Count how many lines of the records below contain the string "field", treating uppercase and lowercase as different, and reply with that number alone.

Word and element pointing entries
— begin —

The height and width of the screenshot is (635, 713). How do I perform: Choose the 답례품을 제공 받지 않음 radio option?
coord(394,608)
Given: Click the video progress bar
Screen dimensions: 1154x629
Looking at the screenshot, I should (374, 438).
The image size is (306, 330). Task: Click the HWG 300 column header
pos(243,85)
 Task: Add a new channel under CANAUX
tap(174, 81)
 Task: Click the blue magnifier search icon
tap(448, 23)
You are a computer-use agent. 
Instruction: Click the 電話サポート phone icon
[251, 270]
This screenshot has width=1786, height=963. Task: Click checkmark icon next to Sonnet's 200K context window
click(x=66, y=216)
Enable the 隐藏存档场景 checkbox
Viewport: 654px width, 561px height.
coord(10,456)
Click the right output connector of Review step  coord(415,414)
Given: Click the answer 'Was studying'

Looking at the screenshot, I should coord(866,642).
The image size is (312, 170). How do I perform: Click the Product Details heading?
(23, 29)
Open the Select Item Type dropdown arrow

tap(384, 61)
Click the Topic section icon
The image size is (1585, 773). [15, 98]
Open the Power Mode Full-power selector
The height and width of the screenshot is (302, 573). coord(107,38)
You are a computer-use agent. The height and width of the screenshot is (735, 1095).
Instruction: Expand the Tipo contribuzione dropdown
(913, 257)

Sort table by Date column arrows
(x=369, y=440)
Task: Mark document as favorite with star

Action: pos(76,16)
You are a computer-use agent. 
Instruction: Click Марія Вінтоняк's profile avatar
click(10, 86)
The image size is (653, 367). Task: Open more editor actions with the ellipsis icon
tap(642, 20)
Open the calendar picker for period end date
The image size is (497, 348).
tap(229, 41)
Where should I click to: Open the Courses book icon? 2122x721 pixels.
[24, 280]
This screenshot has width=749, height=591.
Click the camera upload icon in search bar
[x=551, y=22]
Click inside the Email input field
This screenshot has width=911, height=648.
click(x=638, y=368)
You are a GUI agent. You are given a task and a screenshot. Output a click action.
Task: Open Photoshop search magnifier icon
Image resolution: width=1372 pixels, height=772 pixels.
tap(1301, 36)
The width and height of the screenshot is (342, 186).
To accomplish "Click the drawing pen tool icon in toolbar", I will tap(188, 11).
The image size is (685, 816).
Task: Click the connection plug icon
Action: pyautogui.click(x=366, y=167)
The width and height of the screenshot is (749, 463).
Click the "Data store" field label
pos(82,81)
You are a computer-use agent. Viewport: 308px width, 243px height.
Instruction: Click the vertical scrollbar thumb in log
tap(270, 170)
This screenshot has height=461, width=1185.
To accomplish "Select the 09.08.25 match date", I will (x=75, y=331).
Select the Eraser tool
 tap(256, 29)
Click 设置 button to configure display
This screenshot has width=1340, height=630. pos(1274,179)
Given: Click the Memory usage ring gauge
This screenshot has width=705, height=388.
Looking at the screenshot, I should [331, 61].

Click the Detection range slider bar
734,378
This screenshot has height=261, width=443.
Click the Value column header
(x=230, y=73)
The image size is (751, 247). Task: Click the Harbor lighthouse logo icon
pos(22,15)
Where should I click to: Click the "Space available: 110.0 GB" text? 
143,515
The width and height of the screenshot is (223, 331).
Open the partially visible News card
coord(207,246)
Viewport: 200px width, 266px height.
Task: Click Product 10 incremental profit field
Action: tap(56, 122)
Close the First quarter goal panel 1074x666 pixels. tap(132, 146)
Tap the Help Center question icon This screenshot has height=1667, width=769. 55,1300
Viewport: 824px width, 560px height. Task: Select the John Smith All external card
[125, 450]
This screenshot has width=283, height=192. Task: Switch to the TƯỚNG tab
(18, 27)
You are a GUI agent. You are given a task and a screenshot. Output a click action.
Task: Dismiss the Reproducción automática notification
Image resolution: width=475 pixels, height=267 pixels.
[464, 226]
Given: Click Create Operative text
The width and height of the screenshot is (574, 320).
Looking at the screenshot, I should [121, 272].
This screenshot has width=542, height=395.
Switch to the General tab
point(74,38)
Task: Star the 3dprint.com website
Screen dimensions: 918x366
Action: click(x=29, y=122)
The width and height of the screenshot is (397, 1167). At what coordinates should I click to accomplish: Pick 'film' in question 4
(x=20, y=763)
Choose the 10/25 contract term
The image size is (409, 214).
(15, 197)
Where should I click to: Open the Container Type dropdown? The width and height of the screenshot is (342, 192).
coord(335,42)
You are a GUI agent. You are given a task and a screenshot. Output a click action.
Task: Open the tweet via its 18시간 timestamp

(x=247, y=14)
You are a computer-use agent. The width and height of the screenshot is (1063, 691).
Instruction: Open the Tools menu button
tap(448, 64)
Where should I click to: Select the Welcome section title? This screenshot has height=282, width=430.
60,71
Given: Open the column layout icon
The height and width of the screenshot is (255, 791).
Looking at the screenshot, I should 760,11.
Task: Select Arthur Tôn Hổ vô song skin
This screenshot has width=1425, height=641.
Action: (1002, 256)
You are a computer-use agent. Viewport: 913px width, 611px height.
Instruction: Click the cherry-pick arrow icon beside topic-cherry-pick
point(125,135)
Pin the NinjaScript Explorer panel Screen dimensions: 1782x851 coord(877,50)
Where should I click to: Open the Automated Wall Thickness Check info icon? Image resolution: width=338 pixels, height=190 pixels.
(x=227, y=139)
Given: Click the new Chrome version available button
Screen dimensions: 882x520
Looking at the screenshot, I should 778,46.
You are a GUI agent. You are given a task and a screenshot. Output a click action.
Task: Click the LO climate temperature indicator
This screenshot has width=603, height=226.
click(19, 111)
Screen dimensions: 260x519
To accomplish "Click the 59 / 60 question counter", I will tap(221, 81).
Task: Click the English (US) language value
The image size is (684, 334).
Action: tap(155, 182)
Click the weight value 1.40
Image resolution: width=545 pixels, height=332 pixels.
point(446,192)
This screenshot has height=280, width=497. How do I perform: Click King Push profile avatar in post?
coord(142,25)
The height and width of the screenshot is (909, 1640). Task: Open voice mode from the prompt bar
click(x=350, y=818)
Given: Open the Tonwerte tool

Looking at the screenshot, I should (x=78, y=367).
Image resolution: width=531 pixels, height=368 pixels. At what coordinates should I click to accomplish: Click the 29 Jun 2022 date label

— end —

▶ **THE COMPLETED TASK**
3